CIVIC chiefs in Winchester have submitted a planning application for a long-awaited regeneration of the area around the city’s railway station

The Station Approach application seeks permission for a “mixed-use development involving the erection of buildings up to five storeys from street level, a lower ground floor level and basement to provide up to 17,972 sqm of offices plus up to 1,896sqm of mixed uses which could include retail, restaurant/cafe, bar and leisure.

The old register office and associated car parking in its basement (up to 135 spaces) would be retained.

Proposals also include a minimum of 156 cycle parking spaces.

The total project is estimated by the Enterprise M3 LEP (local Enterprise Partnership) to cost £159m and provide an £81m boost to the local economy.

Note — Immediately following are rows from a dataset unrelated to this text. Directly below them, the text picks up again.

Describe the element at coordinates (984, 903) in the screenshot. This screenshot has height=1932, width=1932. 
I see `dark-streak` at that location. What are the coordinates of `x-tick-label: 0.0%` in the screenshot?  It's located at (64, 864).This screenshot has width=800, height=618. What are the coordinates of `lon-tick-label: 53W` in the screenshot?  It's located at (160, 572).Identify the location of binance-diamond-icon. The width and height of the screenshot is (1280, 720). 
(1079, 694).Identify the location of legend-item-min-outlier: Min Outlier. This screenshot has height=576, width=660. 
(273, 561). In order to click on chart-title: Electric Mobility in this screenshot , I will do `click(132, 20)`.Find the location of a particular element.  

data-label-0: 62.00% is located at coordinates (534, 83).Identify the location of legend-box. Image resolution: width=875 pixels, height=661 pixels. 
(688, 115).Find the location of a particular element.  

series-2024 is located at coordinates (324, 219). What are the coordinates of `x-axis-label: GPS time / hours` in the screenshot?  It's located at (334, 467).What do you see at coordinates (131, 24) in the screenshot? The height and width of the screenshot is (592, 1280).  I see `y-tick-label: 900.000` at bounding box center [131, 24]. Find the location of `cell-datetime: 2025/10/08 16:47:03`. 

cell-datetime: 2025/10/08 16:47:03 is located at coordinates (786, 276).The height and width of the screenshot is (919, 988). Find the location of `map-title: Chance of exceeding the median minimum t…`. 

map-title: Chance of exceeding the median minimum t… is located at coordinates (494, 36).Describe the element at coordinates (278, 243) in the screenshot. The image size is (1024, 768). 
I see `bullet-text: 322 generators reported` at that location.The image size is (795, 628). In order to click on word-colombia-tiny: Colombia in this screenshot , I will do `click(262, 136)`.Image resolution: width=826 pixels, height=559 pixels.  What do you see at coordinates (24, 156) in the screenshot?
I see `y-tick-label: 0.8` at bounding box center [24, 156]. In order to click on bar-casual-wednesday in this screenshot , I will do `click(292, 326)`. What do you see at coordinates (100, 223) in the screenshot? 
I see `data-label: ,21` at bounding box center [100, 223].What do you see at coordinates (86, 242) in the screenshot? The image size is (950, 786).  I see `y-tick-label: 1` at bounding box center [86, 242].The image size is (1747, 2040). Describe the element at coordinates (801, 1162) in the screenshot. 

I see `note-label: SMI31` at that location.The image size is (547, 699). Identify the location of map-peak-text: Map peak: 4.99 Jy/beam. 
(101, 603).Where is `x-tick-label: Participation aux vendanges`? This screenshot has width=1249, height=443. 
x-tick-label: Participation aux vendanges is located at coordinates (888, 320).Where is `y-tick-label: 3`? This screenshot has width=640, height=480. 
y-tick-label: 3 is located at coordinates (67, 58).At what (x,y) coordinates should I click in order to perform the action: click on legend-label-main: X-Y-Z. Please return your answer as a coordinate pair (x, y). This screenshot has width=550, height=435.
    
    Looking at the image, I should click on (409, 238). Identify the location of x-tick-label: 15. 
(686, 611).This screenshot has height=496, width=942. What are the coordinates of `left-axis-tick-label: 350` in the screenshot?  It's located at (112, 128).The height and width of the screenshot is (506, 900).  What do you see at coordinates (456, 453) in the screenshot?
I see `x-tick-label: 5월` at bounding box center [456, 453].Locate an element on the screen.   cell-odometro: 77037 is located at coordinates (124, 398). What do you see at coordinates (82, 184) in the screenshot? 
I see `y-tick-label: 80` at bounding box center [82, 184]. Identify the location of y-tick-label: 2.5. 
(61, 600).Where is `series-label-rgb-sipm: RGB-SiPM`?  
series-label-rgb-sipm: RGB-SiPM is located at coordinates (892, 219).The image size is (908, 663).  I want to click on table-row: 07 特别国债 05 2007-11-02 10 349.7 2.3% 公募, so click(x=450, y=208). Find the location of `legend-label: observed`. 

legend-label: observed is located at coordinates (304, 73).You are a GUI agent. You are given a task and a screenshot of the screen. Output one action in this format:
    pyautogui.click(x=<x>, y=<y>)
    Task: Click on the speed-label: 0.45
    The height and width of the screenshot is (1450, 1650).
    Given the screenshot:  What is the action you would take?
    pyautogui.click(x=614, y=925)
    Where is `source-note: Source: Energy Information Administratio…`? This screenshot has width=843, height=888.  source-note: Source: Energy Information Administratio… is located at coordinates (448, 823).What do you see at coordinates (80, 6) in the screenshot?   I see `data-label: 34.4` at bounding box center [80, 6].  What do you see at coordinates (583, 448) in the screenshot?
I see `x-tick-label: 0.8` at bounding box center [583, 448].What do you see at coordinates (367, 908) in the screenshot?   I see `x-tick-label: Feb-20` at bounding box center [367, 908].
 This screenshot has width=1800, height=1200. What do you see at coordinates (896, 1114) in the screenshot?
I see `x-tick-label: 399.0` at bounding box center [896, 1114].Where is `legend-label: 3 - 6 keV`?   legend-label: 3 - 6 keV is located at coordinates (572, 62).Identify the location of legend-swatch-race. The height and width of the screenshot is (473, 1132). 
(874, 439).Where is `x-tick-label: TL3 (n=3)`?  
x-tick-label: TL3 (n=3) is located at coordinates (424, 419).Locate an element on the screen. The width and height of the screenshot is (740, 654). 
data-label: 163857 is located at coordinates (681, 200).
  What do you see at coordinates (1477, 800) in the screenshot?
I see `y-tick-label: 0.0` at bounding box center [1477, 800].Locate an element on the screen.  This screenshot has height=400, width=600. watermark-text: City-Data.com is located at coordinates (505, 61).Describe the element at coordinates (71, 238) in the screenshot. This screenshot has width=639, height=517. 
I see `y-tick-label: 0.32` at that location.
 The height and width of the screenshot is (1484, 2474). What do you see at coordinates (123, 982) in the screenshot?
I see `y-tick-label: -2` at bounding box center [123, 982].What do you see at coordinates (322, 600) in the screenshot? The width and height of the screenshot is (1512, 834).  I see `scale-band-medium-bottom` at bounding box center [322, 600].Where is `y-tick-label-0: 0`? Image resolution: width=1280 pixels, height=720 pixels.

The City Council’s Station Approach committee heard last month that, after securing planning permission, a fund will buy a “long leasehold interest” in the site, to which the council would have to pay rent, and after 40 years the property will then revert to city council ownership.

This would mean the council would not be liable for building costs and would not need to be involved in a “potentially complicated construction project”.

However, it would mean the council would have to pay an agreed rent, even if it was not generating income by letting out the office space.

This is the council’s second attempt to redevelop the Carfax site and Station Approach areas after a previous scheme was scuppered in 2016 because it was considered to imposing.

The latest scheme, developed by architects Lifschutz Davidson Sandilands, is estimated to create 1,000 jobs, with around a further 1,000 coming through construction and indirectly linked positions.